参院予算委

安倍首相が国連委の皇室典範改正勧告案に強い不快感 「全く適当でない」「手続きにも疑問感じる」

 国連女子差別撤廃委員会が最終見解案に皇位継承権を男系男子に限定するのは女性差別だとして皇室典範の改正勧告を盛り込んでいた問題を受け、安倍晋三首相は14日の参院予算委員会で、「わが国の皇位継承のあり方は条約のいう女子に対する差別を目的とするものではないことは明らかだ。撤廃委が皇室典範について取り上げることは全く適当ではない」と訴えた。
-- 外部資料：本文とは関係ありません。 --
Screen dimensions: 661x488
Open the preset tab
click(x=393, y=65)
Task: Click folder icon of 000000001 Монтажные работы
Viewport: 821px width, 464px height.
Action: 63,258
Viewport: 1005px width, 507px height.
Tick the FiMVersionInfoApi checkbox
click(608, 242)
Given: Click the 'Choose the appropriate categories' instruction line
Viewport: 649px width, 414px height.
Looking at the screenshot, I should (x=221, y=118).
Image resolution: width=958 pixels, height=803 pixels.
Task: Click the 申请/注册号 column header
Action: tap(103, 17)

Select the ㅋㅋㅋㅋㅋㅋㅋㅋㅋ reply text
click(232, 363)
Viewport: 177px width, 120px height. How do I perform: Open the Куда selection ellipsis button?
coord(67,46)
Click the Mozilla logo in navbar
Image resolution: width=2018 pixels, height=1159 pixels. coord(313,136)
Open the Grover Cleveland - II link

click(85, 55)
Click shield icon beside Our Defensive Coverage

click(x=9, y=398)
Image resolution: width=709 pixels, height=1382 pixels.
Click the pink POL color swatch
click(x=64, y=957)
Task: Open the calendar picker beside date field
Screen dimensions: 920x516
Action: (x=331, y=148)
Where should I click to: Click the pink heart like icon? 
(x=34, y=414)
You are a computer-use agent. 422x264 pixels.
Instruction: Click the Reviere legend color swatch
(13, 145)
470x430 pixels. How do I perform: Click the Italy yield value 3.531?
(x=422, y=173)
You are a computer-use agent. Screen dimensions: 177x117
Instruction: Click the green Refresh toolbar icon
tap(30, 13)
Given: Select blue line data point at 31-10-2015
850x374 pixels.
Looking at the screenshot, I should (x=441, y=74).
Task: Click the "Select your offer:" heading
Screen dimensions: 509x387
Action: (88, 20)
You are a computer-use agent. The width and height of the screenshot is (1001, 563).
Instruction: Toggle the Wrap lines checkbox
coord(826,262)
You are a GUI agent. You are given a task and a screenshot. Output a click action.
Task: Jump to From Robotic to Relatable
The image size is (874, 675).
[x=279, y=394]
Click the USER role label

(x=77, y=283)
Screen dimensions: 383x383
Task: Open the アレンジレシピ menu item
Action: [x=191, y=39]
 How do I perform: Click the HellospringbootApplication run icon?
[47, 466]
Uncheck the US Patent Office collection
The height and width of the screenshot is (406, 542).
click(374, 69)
 その上で、再発防止に向け「わが国の歴史や文化について正しい認識を持つよう、撤廃委をはじめとする国連および各種委員会に対し、あらゆる機会をとらえて働きかける」と述べた。

 自民党の山谷えり子氏が「内政干渉であり、日本の国柄、伝統に対する無理解だ」として見解をただしたのに答えた。

 首相は「わが国の皇室制度も諸外国の王室制度もそれぞれの国の歴史や伝統が背景にあり、国民の支持を得て今日に至っている」と、撤廃委の対応に不快感を示した。「議論の過程で皇室典範が取り上げられたことは一度もなかった。手続きの上からも疑問を感じる」とも指摘した。